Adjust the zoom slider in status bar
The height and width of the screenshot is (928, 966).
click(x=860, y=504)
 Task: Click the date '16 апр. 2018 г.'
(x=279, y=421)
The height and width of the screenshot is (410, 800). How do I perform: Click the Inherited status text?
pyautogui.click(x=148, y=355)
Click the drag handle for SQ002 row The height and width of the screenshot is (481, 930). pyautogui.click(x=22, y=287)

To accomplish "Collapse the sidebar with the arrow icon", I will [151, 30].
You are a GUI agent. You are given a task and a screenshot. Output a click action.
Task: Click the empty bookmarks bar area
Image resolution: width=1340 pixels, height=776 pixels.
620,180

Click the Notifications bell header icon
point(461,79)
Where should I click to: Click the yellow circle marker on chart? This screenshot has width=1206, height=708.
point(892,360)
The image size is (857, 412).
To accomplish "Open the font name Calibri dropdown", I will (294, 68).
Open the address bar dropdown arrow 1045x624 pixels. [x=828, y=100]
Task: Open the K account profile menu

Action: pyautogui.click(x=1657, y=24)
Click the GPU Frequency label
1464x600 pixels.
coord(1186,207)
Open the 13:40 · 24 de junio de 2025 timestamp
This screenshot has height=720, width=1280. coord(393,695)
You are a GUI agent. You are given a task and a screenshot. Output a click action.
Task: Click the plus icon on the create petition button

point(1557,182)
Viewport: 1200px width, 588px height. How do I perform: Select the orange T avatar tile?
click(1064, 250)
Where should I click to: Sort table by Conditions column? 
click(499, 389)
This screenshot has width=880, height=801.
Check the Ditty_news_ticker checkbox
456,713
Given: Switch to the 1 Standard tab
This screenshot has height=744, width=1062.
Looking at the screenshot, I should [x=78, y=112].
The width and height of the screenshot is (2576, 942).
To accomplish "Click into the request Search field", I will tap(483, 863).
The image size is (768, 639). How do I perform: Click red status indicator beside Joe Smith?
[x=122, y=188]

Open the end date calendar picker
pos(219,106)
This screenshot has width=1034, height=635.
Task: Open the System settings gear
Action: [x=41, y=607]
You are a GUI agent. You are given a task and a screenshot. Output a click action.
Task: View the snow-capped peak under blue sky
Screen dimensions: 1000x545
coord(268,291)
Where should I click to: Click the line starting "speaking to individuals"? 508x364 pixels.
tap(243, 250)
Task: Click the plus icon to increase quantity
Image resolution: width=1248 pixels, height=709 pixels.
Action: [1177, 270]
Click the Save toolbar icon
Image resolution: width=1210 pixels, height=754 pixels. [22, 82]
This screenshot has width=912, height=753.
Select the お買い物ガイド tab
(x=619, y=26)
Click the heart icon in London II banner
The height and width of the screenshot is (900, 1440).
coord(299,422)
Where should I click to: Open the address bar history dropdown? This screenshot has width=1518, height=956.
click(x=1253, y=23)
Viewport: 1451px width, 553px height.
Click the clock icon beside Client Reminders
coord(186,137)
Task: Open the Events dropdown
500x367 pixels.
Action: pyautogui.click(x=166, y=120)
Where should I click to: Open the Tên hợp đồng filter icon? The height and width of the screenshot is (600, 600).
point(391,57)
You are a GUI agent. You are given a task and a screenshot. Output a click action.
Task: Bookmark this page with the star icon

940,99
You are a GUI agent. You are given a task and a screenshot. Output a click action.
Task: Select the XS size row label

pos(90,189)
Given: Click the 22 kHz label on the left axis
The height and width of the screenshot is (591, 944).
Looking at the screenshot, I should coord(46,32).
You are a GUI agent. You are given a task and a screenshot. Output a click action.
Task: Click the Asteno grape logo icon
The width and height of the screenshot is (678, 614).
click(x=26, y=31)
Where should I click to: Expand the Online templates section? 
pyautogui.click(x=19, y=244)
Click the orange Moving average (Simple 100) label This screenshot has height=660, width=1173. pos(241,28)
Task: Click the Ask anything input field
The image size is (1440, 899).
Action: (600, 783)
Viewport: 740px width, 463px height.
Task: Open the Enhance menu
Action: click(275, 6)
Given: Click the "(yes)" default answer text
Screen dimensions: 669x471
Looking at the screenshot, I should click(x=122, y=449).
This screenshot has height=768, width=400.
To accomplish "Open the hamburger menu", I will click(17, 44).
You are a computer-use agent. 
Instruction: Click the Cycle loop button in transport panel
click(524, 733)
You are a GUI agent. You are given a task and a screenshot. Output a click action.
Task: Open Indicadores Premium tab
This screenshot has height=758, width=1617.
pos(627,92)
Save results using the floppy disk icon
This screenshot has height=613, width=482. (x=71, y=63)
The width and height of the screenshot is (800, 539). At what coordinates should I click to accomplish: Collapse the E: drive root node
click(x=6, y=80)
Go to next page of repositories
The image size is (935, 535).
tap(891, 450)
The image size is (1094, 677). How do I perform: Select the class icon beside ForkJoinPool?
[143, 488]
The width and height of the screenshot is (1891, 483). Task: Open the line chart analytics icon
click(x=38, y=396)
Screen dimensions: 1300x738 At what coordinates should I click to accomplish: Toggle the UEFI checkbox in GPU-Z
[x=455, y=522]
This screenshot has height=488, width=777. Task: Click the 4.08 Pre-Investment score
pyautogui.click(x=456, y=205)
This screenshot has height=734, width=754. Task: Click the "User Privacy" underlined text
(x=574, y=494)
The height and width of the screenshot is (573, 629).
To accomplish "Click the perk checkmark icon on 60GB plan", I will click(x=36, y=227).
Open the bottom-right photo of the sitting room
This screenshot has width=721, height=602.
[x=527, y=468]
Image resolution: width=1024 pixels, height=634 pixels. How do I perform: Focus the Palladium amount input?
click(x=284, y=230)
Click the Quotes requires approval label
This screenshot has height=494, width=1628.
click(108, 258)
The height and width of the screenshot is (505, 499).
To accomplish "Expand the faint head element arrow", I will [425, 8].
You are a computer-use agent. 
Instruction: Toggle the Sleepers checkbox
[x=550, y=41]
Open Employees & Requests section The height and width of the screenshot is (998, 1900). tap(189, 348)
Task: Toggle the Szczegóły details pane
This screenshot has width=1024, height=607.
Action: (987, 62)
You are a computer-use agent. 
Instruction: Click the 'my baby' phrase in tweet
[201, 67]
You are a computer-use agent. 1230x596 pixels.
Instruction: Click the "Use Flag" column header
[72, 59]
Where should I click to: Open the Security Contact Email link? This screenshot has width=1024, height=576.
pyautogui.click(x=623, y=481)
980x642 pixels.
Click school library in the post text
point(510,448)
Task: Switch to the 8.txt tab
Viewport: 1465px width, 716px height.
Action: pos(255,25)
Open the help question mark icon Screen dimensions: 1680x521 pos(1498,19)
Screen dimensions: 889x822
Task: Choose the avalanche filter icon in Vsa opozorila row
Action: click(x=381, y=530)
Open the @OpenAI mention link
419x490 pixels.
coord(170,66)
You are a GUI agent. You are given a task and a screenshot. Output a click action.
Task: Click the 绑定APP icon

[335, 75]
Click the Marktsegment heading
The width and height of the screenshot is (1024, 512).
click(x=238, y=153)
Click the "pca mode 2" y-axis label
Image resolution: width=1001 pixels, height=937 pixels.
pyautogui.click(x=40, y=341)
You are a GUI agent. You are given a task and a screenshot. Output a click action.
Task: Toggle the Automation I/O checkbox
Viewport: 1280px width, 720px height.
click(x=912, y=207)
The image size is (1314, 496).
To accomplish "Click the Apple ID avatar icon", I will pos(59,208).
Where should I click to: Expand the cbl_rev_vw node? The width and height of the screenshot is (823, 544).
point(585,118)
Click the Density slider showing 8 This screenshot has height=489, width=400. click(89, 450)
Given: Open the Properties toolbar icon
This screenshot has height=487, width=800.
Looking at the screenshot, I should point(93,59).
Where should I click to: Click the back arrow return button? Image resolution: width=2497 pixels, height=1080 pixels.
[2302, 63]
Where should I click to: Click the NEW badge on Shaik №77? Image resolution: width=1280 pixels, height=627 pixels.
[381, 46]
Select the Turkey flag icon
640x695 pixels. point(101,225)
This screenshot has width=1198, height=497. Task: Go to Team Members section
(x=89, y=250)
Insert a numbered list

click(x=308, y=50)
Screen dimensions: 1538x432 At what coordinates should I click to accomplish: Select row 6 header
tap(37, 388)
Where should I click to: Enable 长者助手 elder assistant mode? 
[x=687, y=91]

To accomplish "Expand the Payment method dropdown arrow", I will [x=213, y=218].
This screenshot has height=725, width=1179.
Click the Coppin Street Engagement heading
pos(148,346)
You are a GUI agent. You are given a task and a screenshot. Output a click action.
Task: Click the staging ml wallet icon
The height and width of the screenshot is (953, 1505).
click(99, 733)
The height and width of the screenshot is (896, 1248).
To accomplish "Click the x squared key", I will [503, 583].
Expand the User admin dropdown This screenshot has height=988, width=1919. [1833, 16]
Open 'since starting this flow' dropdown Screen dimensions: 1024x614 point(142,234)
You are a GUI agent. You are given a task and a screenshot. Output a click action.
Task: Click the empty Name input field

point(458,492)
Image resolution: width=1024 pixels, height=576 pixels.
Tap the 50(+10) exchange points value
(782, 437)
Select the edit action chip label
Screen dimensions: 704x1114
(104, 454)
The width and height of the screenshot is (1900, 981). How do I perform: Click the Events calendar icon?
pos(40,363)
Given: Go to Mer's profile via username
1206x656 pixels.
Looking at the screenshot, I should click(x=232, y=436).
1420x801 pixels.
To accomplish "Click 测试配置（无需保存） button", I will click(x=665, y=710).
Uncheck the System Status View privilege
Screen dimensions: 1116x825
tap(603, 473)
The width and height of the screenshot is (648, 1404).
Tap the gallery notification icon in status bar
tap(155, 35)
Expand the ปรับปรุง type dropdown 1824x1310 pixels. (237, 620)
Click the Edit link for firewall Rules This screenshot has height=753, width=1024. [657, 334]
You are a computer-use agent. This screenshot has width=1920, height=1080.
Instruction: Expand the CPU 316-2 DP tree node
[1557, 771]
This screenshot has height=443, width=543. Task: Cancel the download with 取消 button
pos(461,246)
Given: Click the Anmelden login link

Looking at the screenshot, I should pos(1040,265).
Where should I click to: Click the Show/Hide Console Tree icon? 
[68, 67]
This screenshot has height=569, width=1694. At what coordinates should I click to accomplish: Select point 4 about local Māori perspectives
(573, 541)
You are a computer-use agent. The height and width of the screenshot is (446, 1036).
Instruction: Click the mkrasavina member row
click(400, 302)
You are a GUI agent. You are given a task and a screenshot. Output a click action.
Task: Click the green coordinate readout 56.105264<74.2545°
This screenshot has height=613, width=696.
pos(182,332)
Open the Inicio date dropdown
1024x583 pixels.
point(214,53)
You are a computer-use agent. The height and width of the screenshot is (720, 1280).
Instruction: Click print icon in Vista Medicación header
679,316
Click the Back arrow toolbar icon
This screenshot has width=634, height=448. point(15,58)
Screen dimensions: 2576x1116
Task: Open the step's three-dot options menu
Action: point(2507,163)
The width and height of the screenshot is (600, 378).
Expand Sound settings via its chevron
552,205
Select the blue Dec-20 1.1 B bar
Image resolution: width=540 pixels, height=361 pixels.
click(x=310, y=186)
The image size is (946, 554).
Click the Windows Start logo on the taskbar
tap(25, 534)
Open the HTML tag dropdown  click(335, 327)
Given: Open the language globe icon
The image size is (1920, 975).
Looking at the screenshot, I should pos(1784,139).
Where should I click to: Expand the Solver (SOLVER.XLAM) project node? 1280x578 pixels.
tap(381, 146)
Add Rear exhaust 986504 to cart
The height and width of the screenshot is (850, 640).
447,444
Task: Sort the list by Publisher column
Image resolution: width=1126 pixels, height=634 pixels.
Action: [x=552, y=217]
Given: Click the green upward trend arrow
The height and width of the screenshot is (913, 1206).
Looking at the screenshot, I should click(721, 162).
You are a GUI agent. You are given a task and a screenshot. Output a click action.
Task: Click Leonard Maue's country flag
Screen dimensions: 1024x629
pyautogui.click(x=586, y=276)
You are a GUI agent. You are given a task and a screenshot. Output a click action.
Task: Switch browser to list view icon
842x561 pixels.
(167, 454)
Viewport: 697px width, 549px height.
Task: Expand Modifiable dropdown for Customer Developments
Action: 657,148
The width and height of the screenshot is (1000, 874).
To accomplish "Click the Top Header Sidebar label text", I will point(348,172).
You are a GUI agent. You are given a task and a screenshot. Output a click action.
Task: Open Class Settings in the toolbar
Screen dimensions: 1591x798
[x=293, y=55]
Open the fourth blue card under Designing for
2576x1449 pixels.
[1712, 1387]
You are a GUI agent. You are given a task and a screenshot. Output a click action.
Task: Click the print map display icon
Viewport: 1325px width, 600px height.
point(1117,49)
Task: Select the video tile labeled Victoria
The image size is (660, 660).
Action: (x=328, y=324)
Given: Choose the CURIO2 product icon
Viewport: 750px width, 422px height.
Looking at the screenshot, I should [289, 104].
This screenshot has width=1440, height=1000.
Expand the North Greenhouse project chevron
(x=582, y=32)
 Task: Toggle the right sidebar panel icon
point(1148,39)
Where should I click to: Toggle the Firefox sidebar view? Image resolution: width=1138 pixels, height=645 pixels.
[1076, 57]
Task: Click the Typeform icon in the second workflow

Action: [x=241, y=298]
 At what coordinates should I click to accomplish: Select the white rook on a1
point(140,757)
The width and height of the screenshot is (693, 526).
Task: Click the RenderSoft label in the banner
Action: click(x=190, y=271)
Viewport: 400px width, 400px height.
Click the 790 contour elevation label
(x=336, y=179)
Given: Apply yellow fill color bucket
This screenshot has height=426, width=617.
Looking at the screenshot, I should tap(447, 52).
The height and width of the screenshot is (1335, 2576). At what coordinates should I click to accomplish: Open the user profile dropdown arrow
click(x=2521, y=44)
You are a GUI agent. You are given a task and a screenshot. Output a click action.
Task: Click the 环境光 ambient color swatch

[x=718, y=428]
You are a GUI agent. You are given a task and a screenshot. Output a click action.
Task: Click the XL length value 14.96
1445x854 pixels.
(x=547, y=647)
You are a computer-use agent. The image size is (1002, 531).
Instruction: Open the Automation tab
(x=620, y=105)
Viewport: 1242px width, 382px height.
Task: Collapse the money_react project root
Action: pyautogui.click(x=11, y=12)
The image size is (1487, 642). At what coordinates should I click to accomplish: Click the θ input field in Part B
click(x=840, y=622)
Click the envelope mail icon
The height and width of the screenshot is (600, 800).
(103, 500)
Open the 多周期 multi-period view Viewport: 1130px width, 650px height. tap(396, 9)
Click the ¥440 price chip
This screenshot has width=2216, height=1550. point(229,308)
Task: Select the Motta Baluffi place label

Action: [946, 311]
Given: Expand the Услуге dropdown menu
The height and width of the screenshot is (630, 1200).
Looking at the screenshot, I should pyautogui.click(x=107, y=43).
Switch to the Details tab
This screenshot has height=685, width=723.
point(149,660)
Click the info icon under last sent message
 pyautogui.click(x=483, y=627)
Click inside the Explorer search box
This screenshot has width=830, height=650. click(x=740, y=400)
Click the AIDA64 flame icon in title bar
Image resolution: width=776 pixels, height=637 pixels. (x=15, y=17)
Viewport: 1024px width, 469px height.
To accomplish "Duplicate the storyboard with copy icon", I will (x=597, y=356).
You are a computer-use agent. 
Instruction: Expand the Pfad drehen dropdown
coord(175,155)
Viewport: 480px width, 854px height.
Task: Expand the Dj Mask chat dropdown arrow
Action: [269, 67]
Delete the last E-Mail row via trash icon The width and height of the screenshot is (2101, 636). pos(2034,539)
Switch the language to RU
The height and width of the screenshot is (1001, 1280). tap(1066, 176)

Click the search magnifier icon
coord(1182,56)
----
# Activity
Copy out, exactly and alone, the lines of the entries above between the ones holding "Image resolution: width=1024 pixels, height=576" and "Given: Go to Mer's profile via username", inclusive.

# Your response
Image resolution: width=1024 pixels, height=576 pixels.
Tap the 50(+10) exchange points value
(782, 437)
Select the edit action chip label
Screen dimensions: 704x1114
(104, 454)
The width and height of the screenshot is (1900, 981). How do I perform: Click the Events calendar icon?
pos(40,363)
Given: Go to Mer's profile via username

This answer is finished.